Negotiators did not focus on some of the most controversial areas of negotiation such as the issue of the extent of freedom of personal cross-border data flows, or those related to ‘market access’ – opening markets directly – and non-discrimination rules.
China and the West could clash over digital trade
Although most participants in the negotiations tend to agree that a current WTO moratorium on taxes or duties on electronic trade should be made permanent, the issue is still expected to be a matter for future negotiations. Also, the extent of commitments expected from poor countries involved in the talks will also be a matter for discussion – with Washington taking the view that all participants should adopt exactly the same rules.
The United States has misgivings about China’s participation in the talks. China for its part is seen as very engaged in the negotiation process. It is widely expected that independently of the ongoing tensions between Washington and Beijing, ‘Western’ notions of digital trade as represented by the EU, the US and many countries in the Asia Pacific and developing world will be difficult to reconcile with China’s.
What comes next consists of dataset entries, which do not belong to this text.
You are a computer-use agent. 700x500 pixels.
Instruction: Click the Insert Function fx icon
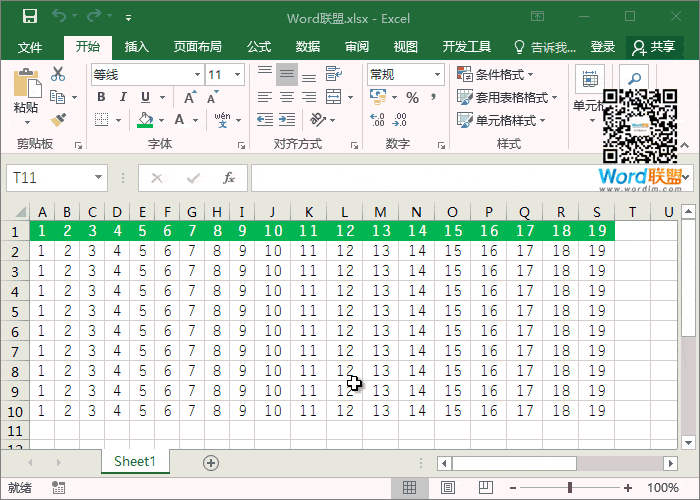click(228, 178)
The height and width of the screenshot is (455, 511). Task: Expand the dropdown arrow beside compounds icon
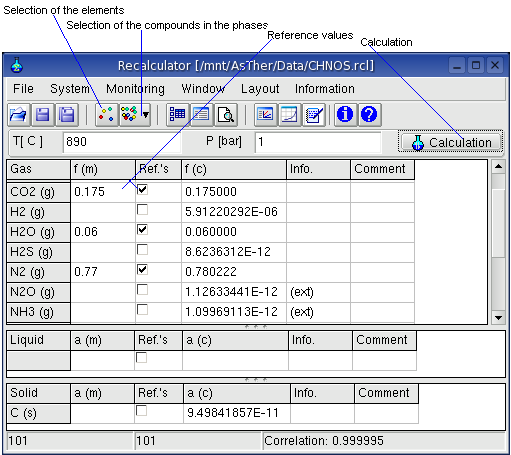click(146, 115)
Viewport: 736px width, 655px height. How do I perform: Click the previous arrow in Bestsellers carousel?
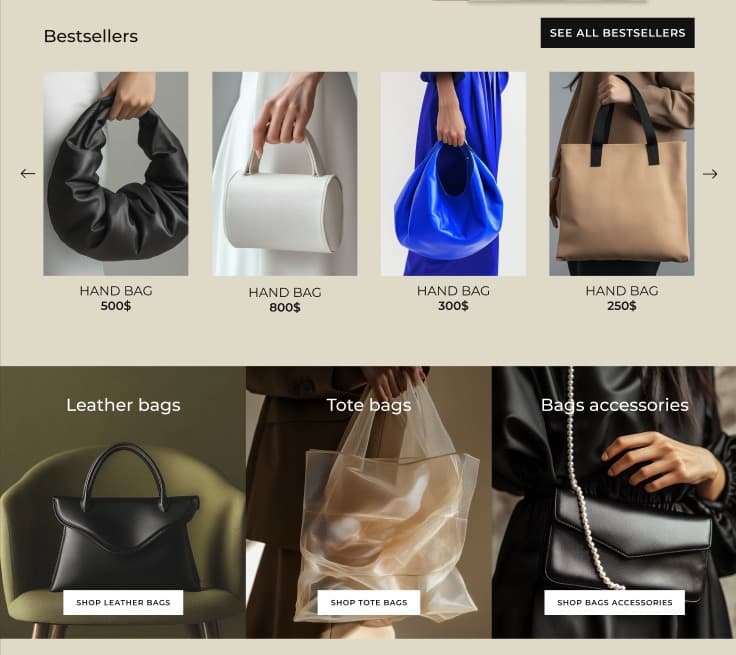click(x=28, y=174)
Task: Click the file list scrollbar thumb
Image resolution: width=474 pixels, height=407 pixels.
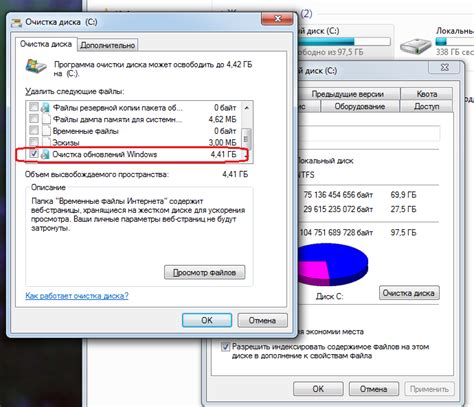Action: point(246,139)
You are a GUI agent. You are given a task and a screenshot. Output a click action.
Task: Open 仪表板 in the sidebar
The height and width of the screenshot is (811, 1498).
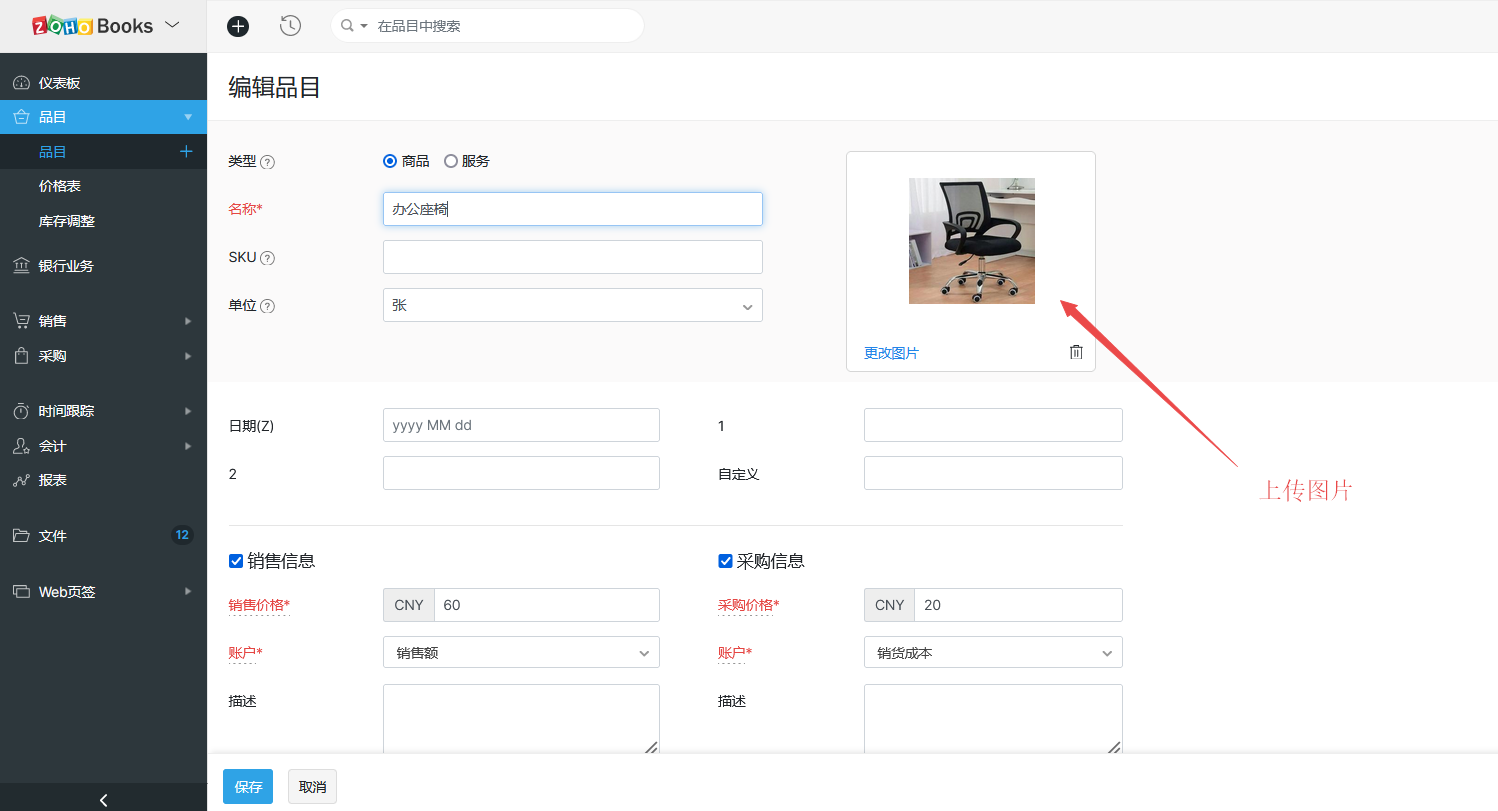point(59,83)
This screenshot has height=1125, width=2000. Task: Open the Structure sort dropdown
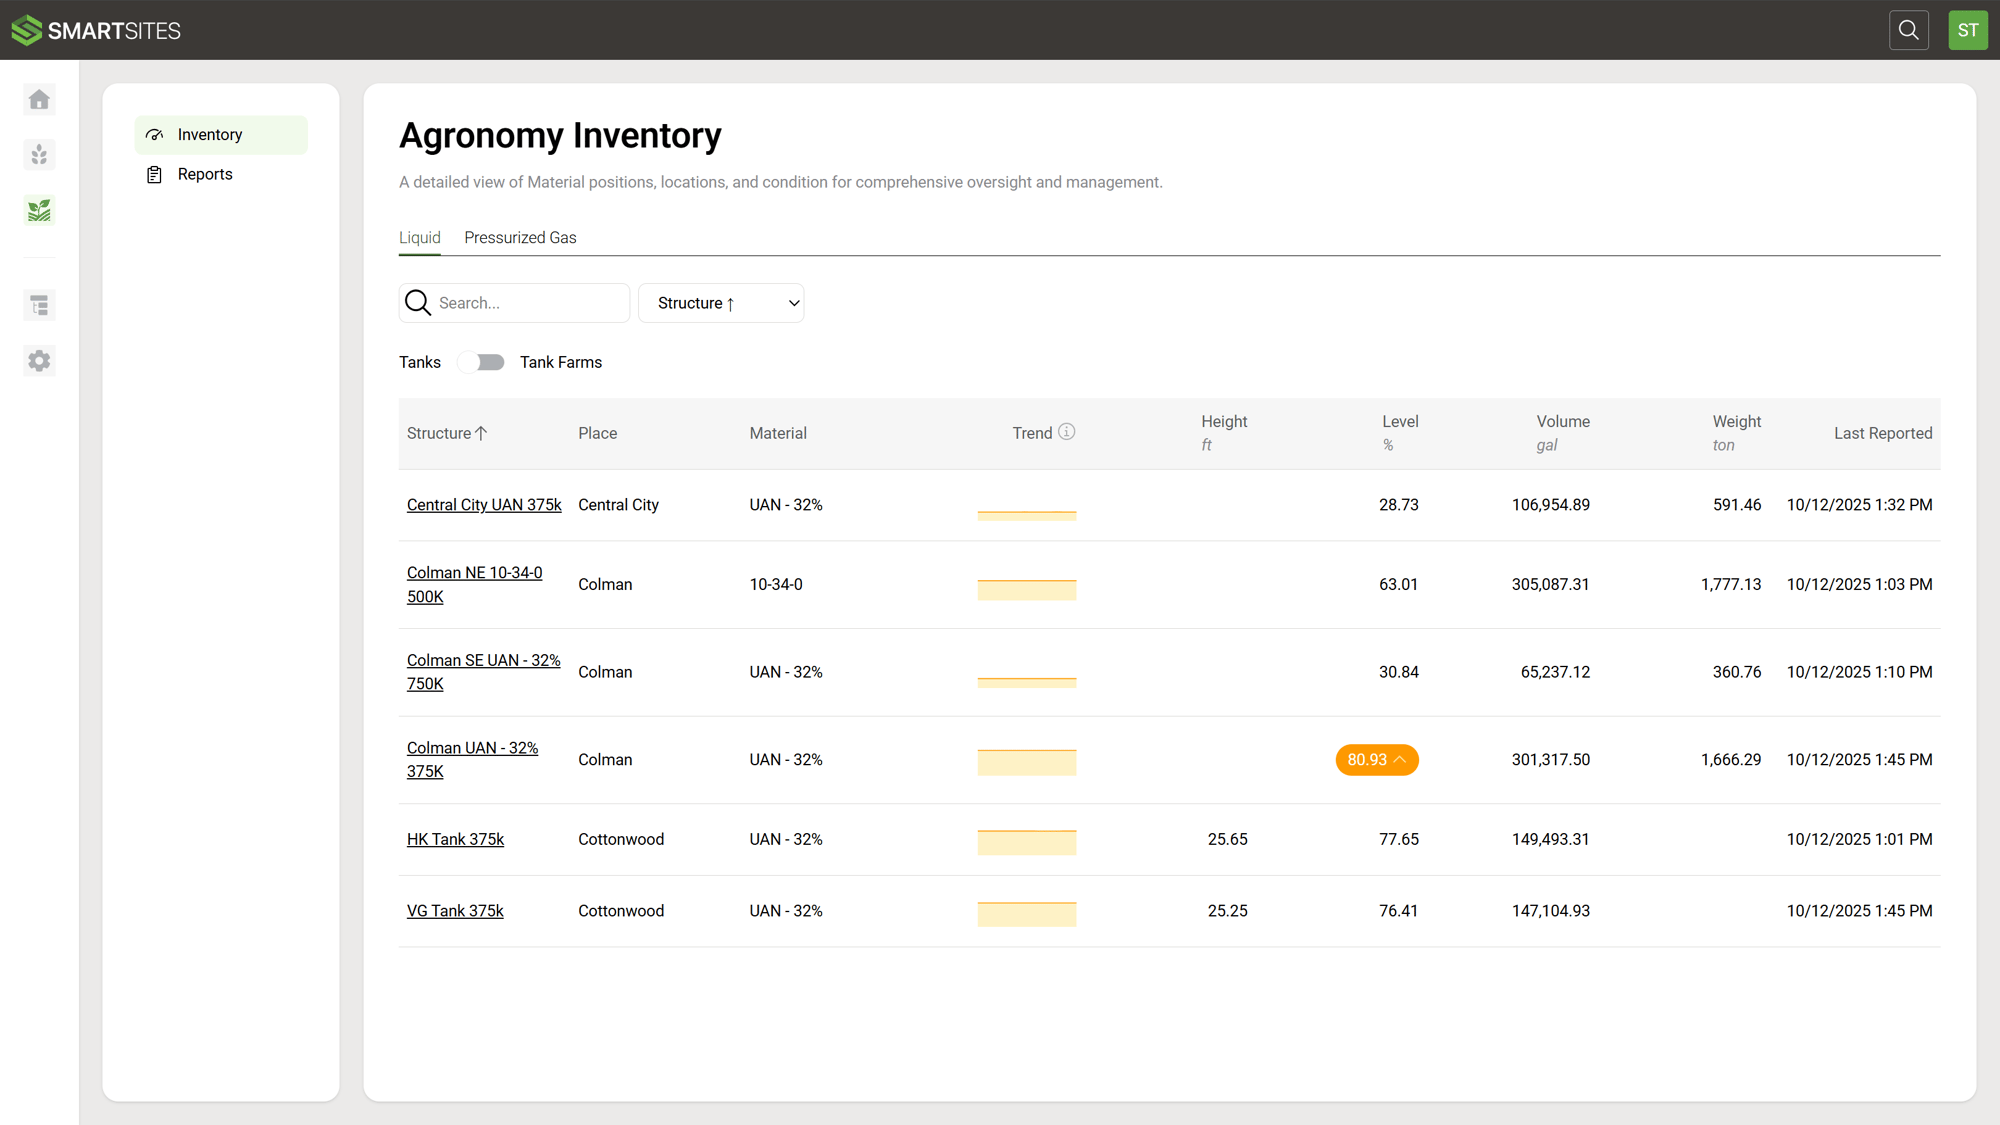(x=721, y=303)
But so will the EU’s and the US’s approach to digital trade. The US tabled a text that is similar to that of the new Nafta or USMCA, which itself is similar to that of the 11-country trade Pact CPTPP signed by countries such as Japan, Canada, Australia and New Zealand. Their views on data flows and on the extent of exceptions for data privacy reasons are radically different from that of the EU. The EU for its part tabled a text that suggests that data privacy must be recognised as a human right. The EU has also tabled concrete market access proposals in areas such as telecommunications networks which could be difficult for a country like the United States to accept.
It is still early days for such a big and complex negotiation. Diplomats are not even yet clear if members will aim for a completely new treaty or for an annex to the WTO’s GATS agreement on services, whose Article VI covers ‘electronically traded services’.